Ceramic magnets are not as powerful as rare earth magnets, but they are by no means “weak.” Ceramics are considered to have a moderate energy product and are an excellent choice for applications with low (BH)max requirements—up to 4.2 MGOe. Unlike neodymium magnets, ceramic magnets are highly corrosion resistant. Additionally, these magnets are capable of withstanding operating temperatures of up to 250 °C, or 480 °F.
There are many different grades of ceramic magnets available, with the most commonly used grades being grade 5 and grade 8.
Both of these ceramic magnets are anisotropic, considered to be the most powerful due to focusing their magnetization exclusively in the direction they are formed during the pressing operation. Again, while ceramics are not the most powerful magnets available, they still deliver an appropriate amount of strength for many applications while remaining a highly cost-effective option.

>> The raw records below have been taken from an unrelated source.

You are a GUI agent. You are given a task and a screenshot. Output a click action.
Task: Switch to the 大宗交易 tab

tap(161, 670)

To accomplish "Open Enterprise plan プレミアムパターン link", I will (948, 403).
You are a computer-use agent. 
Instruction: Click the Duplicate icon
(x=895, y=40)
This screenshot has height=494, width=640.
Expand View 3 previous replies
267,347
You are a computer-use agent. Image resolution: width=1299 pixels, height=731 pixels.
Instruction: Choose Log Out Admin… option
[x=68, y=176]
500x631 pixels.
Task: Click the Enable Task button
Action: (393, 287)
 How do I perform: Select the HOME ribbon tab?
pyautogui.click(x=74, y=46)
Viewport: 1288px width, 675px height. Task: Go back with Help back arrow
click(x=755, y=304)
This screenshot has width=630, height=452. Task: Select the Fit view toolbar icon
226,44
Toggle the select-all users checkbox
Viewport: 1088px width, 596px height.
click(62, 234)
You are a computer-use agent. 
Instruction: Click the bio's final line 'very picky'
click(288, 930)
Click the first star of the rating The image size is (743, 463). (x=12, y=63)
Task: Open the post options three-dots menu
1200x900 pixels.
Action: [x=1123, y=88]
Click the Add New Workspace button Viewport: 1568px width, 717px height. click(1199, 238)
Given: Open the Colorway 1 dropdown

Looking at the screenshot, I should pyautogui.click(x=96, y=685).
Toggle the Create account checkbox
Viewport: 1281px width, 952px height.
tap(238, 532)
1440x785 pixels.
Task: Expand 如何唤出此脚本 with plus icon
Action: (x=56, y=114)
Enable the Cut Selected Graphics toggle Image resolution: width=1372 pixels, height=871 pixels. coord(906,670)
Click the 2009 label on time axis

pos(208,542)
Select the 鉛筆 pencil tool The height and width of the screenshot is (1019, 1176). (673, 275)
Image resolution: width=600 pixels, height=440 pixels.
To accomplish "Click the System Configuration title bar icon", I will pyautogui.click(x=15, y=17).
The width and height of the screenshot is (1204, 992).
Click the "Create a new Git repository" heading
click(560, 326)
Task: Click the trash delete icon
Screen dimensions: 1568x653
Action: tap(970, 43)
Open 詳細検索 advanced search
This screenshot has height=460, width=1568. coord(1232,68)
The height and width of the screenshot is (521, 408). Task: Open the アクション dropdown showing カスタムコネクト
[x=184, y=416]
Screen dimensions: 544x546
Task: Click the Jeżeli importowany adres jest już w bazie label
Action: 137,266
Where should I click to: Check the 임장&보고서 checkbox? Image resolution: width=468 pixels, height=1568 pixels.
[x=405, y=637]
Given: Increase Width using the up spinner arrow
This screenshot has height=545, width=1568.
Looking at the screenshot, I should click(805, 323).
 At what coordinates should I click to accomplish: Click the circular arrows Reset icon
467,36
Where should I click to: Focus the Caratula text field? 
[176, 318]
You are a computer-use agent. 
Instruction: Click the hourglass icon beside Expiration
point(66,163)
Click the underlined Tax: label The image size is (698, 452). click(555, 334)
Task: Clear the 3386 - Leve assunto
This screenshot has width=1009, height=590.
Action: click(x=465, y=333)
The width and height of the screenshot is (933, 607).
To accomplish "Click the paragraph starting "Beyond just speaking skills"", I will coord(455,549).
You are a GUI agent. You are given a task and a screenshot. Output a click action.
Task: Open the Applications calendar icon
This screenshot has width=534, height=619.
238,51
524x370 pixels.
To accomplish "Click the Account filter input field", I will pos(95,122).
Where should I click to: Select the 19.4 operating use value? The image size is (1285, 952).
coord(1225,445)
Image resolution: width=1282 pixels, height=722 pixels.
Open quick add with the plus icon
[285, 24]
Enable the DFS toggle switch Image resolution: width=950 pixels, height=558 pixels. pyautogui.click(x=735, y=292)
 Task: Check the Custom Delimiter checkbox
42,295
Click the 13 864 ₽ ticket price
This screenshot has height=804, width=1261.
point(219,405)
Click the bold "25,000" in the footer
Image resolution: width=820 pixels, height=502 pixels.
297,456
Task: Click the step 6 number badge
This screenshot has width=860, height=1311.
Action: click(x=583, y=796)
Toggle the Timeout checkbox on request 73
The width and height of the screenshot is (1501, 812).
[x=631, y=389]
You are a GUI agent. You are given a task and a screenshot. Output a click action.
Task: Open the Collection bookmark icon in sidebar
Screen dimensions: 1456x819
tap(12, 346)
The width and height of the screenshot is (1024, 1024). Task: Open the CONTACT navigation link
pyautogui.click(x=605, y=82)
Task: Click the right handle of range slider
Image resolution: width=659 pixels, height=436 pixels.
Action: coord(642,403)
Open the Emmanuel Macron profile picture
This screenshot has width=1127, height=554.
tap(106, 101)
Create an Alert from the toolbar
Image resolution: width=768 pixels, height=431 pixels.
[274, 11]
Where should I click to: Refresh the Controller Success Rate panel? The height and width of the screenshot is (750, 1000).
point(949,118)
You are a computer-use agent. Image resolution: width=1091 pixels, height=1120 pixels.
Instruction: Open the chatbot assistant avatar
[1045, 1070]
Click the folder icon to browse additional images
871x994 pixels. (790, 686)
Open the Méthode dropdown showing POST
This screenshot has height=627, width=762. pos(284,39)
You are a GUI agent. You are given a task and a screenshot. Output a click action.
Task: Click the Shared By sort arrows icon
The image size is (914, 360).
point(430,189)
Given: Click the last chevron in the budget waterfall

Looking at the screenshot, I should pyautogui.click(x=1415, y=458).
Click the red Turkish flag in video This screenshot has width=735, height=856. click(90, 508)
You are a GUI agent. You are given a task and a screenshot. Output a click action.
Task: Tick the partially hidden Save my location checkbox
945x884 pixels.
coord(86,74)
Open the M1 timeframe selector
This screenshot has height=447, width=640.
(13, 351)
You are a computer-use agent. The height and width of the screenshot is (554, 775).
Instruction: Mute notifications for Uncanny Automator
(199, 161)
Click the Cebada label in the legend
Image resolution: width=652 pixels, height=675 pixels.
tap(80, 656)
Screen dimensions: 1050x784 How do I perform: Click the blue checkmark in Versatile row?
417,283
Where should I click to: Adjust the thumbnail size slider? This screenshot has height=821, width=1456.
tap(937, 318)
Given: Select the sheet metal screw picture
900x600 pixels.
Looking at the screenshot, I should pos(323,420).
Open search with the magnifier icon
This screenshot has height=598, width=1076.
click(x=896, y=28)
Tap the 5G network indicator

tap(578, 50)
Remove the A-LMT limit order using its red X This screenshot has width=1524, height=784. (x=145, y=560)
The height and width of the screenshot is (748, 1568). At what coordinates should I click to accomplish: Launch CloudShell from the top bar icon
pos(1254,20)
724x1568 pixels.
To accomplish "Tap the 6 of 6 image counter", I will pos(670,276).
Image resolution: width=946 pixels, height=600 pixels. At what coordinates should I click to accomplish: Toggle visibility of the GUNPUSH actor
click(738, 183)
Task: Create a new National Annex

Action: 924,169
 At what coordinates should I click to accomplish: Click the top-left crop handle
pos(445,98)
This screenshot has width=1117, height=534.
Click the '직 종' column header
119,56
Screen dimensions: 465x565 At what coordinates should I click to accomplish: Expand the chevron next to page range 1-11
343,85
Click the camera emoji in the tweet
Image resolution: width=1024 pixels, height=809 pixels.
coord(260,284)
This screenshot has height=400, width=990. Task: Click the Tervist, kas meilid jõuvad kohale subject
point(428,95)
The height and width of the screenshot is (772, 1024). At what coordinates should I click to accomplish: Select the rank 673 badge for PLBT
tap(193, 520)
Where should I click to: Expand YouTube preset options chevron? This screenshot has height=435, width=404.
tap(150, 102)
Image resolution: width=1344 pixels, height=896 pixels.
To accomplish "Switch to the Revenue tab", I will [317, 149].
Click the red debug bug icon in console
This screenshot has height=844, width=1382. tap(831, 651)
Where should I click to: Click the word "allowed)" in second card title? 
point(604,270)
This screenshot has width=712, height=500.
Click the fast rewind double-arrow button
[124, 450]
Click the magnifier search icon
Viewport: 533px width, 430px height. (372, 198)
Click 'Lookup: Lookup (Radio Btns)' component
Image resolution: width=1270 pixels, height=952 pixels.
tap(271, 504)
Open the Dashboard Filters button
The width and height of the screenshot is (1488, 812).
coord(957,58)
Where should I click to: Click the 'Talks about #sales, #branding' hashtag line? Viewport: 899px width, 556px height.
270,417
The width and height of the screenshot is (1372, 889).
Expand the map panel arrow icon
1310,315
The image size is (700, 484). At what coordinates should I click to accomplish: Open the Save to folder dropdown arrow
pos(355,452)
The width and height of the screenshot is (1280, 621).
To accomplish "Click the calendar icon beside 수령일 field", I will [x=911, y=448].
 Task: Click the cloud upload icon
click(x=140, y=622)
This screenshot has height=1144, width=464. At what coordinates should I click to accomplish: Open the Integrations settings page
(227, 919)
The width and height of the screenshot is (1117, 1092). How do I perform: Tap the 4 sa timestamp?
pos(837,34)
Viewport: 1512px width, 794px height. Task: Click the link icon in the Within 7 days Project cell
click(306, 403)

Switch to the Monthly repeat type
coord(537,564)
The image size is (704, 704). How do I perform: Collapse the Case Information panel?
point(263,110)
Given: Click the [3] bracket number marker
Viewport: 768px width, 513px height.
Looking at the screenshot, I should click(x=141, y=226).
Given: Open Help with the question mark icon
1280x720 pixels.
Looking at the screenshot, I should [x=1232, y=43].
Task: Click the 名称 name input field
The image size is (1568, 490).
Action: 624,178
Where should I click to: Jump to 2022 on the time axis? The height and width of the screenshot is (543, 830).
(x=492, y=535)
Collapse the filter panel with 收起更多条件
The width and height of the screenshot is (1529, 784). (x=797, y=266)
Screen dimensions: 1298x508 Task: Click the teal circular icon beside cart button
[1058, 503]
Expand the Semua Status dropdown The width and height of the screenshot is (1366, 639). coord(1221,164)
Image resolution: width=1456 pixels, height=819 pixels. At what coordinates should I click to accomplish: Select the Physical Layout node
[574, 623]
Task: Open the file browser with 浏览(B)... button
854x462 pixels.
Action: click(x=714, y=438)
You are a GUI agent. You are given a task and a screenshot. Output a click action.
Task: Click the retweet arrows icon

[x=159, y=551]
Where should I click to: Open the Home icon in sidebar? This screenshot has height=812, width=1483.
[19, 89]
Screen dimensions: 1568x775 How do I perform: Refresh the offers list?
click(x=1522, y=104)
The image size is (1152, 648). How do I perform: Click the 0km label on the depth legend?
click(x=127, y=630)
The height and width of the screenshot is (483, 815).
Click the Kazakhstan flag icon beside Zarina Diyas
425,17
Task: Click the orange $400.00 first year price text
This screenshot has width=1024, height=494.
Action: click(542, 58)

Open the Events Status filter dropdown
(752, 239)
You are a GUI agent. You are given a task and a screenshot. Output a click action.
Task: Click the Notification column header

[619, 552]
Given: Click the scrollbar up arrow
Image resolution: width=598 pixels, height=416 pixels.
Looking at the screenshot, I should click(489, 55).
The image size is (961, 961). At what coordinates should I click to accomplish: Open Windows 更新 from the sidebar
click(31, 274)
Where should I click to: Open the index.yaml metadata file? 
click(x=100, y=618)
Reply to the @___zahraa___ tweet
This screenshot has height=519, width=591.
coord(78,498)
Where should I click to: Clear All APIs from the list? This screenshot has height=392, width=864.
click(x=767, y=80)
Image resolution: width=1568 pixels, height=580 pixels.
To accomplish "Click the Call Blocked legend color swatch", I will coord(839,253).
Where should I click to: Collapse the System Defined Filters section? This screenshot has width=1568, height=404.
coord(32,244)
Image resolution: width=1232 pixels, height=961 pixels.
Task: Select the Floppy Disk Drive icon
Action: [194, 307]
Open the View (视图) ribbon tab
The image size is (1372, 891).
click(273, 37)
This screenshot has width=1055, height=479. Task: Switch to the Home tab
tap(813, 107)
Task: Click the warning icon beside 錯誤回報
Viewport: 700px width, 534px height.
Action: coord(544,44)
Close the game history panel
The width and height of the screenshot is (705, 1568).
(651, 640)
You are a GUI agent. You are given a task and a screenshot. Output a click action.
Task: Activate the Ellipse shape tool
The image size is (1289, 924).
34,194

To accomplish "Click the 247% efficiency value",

Many different applications utilize ceramic magnets. For example, ceramics are frequently used to power motors, such as DC permanent magnet motors used in vehicles and DC brushless motors used in power tools. These magnets can also be found in various manufacturing and consumer applications, including automotive sensors, sweepers, reed switches, speaker magnets, MRIs, DC motors, and more.
At Bunting-DuBois, we are magnet experts. Contact us today to learn more about ceramic magnets and for assistance in selecting the perfect magnetic material for your unique, custom designed magnetic assembly.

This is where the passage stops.